I love prepositions! Sounds silly, I know. (Especially when you discover I wasn’t a big fan of English class while in school.) But think about the power of a preposition:
- If I say, “I was IN my house.” You immediately have a mental image of that even if you’ve never been to my house. Just imagine a stick figure with a roof over it’s head.
- But if I say, “I was ON my house.” Did your mental image change? Definitely!
Arthur S. Way was a classical scholar who lived during the late 1800’s and early 1900’s. He is noted for saying, “The whole Gospel is tied up in the prepositions.” He goes on to explain: “The English language was not constructed for a preposition to carry the kind of weight that the Gospel calls upon it to carry. Prepositions [such as in, through, and by], break down under the weight and almost go unnoticed.”
For example, the phrase “IN Christ” is one of the most powerful word combinations ever because it describes those who have put their faith in Christ. But because few have understood the importance of this, when the Bible is translated in other languages, translators have often left out the preposition “in” and therefore, unintentionally changed the whole meaning.
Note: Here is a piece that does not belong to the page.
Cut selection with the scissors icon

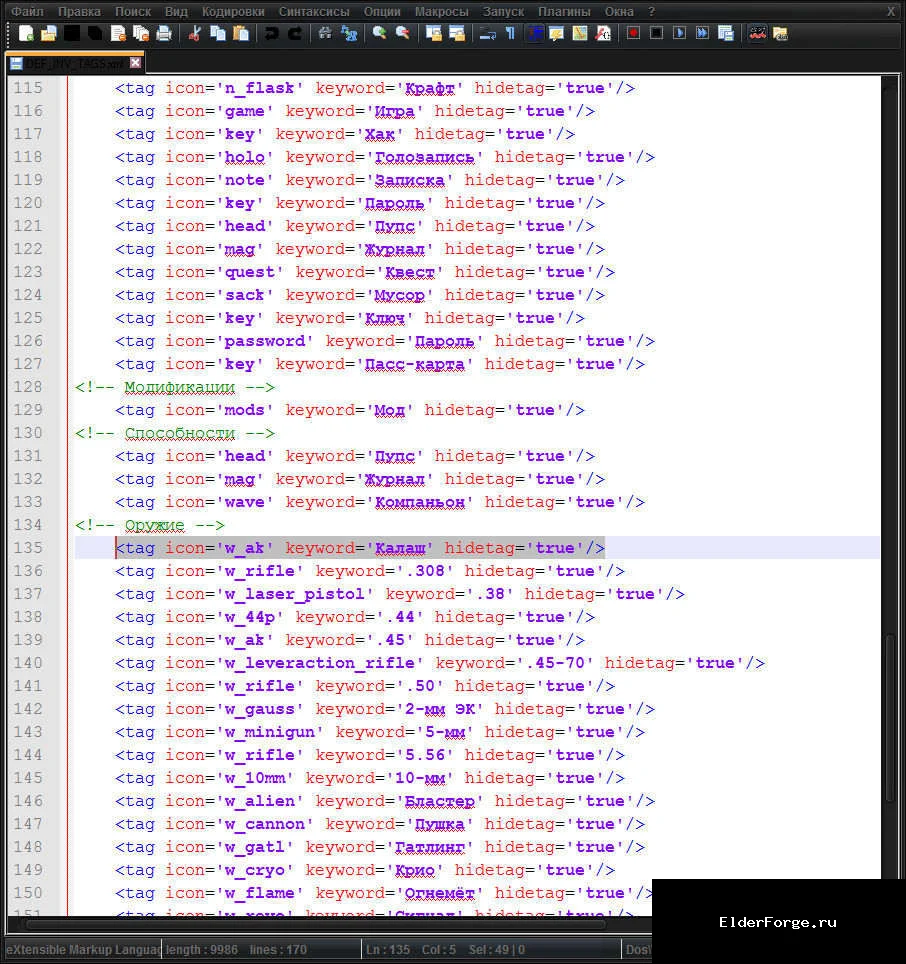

But recently, I discovered another PREPOSITION REVELATION that I hadn’t considered before. Jesus said to Peter in Matthew 16:18-19, “And I also say to you that you are Peter, and on this rock I will build My church, and the gates of Hades shall not prevail against it. And I will give you the keys of the kingdom of heaven, and whatever you bind on earth will be bound in heaven, and whatever you loose on earth will be loosed in heaven.”
Jesus said He would give Peter (and the church) the keys “of” the kingdom. I think most people, including myself, have automatically thought He said He would give us the keys “to” the kingdom but this small use of a preposition changes the insinuated meaning.
Keys TO something indicate both ownership and a particular location. In other words, you might have keys to your car, meaning you have specific keys that open specific doors on a specific object.
But keys OF something indicate origin and possession.
What if you had the keys to the front door, only to find out once inside that every other door is locked? It would’ve been better to have the keys OF the house, not just the front door. Right? Now apply that to heaven. Do you only want the keys to get in, or the keys OF heaven which is unlimited?
And think about principle. When Jesus said He’d give us the keys of the kingdom, I believe He was also referring to the principles and secrets of heaven–or we could say, the revelation and understanding of God’s kingdom. Ha! This is so good! Jesus didn’t just give us a specific key (singular) that only opens a specific location– He gave us the KEYS OF the kingdom, meaning we have access to unlock mysteries and hidden things in the spirit.
In my curiosity, I looked up the phrase “keys to” in the King James Version (the best translation for research), and… nothing. But when I researched the phrase “keys of,” there were several hits, proving God has given us much, much more than we’ve realized.
There isn’t a door before you that you can’t unlock by faith!
So I challenge you today to meditate on the keys OF the kingdom you’ve been given IN Christ–and all the other prepositions you’ve been overlooking!